Tuesday, April 22, 2014
The man eating chicken, books in various forms, me
The Guardian had a story a month ago about a photograph of a man eating chicken out of a pot on the steps of the New York Public Library. The man eating the chicken told the photographer that he could take his picture if the photographer would “help [him] deliver a message.” Here is the man’s message [from the Guardian story, originally published on Facebook]:
“I work at this library. And before that, I was coming here for twenty years. It’s my favorite place in the world. As many people know, the main reading room of this library is supported by seven floors of books, which contain one of the greatest research collections in the world. Recently, the library administration has decided to rip out this collection, send the books to New Jersey, and use the space for a lending library. As part of the consolidation, they are going to close down the Mid-Manhattan Library Branch as well as the Science, Industry, and Business Library. When everything is finished, one of the greatest research libraries in the world will become a glorified internet cafe. Now read that back to me.”

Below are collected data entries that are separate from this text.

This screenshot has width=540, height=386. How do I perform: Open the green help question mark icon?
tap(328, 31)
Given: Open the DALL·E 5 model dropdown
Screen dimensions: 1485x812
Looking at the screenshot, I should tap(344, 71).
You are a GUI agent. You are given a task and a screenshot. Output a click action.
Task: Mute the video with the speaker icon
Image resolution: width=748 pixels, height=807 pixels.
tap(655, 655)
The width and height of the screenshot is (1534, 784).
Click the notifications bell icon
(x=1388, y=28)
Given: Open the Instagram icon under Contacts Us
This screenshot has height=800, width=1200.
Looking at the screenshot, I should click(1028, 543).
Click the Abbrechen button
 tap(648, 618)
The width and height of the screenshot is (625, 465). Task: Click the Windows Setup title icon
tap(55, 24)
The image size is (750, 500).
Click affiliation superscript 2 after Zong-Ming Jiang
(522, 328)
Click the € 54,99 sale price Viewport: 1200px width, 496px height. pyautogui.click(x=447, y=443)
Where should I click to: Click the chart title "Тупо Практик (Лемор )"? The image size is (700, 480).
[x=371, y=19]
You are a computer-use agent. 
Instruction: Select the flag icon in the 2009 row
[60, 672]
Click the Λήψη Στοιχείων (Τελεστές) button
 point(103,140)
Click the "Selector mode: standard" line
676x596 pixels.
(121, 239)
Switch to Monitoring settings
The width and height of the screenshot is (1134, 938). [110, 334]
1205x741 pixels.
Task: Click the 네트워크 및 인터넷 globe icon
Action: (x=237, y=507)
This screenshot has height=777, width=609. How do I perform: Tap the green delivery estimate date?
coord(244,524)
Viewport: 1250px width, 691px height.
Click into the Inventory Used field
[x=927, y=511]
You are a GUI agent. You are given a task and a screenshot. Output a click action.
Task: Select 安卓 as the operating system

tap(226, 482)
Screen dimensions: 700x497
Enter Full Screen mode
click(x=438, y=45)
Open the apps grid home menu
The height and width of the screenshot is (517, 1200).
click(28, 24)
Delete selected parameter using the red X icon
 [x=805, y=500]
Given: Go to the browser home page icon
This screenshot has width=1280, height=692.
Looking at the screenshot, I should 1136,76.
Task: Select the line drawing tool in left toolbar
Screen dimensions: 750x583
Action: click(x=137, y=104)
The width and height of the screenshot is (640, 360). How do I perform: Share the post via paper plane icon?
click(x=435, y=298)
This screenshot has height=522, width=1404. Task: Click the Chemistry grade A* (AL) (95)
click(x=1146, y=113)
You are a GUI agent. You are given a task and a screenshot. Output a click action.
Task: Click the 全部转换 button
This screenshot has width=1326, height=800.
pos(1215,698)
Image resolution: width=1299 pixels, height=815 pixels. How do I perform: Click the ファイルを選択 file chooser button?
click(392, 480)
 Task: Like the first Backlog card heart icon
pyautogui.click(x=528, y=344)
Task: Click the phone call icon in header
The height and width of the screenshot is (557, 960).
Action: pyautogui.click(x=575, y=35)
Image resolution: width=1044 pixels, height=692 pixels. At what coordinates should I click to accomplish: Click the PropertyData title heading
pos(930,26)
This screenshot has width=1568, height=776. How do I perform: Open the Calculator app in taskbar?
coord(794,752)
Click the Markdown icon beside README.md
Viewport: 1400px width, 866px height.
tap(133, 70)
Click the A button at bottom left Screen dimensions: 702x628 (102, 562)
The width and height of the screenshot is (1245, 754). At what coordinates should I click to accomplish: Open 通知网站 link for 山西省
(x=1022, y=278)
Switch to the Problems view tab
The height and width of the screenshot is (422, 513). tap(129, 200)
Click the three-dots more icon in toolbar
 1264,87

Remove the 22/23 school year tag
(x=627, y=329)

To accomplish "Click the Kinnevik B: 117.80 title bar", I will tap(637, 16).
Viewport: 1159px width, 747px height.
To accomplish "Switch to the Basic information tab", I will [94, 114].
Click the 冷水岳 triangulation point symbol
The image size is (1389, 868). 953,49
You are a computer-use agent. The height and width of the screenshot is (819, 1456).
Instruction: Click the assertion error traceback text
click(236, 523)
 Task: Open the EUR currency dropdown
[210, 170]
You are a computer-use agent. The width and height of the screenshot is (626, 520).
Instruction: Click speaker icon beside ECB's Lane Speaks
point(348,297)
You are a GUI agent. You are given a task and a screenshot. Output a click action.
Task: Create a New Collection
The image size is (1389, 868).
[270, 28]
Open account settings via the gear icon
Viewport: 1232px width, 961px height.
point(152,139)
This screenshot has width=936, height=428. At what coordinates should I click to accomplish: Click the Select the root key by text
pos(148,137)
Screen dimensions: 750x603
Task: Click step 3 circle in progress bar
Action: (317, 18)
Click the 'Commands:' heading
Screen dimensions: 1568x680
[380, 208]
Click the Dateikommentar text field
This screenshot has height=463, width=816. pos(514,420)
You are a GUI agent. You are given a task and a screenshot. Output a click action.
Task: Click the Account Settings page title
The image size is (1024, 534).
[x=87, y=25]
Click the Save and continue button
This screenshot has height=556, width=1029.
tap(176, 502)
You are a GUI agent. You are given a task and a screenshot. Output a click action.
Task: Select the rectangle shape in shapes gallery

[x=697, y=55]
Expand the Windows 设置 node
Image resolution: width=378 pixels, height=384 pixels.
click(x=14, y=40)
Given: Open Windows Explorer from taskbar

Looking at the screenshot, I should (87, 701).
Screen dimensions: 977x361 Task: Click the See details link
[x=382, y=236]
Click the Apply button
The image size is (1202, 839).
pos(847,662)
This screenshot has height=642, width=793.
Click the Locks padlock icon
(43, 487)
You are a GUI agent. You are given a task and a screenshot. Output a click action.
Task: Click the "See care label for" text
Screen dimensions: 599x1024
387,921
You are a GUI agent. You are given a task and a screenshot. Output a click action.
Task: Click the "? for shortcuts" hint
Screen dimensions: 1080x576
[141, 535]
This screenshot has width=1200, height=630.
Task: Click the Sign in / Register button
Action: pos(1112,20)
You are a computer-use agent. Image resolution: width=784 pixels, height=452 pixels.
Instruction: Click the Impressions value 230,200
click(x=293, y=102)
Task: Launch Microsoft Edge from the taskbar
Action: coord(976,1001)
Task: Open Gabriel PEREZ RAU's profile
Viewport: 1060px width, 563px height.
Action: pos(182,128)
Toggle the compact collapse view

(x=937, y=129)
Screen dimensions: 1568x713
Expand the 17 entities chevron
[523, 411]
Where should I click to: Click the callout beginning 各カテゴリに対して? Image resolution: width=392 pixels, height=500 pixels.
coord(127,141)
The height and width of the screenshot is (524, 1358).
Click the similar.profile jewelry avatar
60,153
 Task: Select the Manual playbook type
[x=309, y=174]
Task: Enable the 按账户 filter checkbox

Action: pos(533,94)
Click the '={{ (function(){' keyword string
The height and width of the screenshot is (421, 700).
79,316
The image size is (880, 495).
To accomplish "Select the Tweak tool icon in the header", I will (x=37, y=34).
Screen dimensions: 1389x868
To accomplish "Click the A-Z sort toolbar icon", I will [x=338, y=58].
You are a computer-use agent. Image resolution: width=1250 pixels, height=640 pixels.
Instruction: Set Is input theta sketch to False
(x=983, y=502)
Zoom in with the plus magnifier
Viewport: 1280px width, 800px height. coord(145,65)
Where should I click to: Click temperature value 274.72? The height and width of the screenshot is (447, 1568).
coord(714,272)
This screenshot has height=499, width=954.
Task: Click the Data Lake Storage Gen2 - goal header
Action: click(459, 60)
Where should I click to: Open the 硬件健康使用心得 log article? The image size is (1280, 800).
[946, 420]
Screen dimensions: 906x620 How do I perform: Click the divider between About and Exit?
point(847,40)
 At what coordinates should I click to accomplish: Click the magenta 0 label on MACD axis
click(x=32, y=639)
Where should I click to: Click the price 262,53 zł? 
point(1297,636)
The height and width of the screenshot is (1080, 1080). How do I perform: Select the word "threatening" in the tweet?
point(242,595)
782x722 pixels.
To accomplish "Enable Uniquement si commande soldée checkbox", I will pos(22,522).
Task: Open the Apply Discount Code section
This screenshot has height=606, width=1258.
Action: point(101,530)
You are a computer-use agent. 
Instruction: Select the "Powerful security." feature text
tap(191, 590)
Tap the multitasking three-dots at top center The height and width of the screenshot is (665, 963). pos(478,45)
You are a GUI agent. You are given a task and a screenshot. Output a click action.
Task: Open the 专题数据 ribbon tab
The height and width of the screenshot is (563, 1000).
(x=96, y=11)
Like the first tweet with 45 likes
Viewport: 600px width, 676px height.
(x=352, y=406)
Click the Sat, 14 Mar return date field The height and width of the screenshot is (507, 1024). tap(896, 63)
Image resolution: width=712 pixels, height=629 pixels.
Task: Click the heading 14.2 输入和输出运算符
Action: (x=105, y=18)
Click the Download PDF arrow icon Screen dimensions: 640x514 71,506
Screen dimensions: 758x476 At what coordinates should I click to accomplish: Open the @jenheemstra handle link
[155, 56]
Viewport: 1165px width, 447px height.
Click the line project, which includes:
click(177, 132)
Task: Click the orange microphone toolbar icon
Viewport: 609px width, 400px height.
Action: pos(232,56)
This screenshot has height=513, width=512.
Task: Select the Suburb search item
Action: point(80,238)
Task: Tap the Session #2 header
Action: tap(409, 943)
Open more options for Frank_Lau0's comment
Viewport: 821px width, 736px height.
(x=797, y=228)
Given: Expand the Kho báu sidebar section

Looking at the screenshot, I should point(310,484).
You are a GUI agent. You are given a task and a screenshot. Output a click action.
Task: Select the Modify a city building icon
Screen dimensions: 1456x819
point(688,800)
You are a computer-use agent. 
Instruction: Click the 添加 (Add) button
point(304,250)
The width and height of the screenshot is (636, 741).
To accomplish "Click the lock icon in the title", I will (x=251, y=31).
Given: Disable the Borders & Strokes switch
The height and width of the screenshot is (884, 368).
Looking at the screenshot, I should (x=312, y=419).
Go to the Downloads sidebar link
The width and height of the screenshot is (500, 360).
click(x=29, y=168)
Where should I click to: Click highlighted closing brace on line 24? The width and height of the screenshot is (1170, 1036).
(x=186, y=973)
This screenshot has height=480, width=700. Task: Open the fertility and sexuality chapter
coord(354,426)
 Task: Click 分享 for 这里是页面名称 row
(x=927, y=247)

This photo and message were originally posted to Facebook to a page called “Humans of New York.” It went viral and has been attracting internet attention since it was first posted. Check out the Facebook entry and the Guardian story and follow the links to his picture. Read the comments. There are thousands on the Facebook page.
The comments, like the NYPL administration, reduce the “problem” to a conflict between print books and ebooks. Either we have and read print books in libraries or we move to ebooks and get our books on computers and tablets. And the reason we would move to ebooks is everything else is going digital, so libraries must go digital too. The thousands of people who are writing comments on the Facebook page all see the man in the photo eating chicken as a young, sexy fighter for our literate past as embodied in our great research libraries. The impassioned responses to this post seem driven both by the sexiness of the man in the photo and by the danger our literate culture is in.
I live in a city with at least two research libraries—the Boston Public Library and the libraries at Harvard. I give a little bit of money to the BPL every year, and I expect it and Harvard will continue all of the rest of my life and for generations into the future. I wrote most of my last two novels, Race Point Light and Adam in the Morning, in the Bates Hall, in the BPL (when I wasn’t at Espresso Royale on Gainsborough). We should maintain these research libraries and when possible wire them for access to the internet and for access to the Digital Public Library of America for research and for work. The future belongs to both print books and ebooks. There is room for both and need for both, and our culture needs to take full advantage of both. Only a luddite would think that the coming of the digital age means that our research collections should be sent to New Jersey.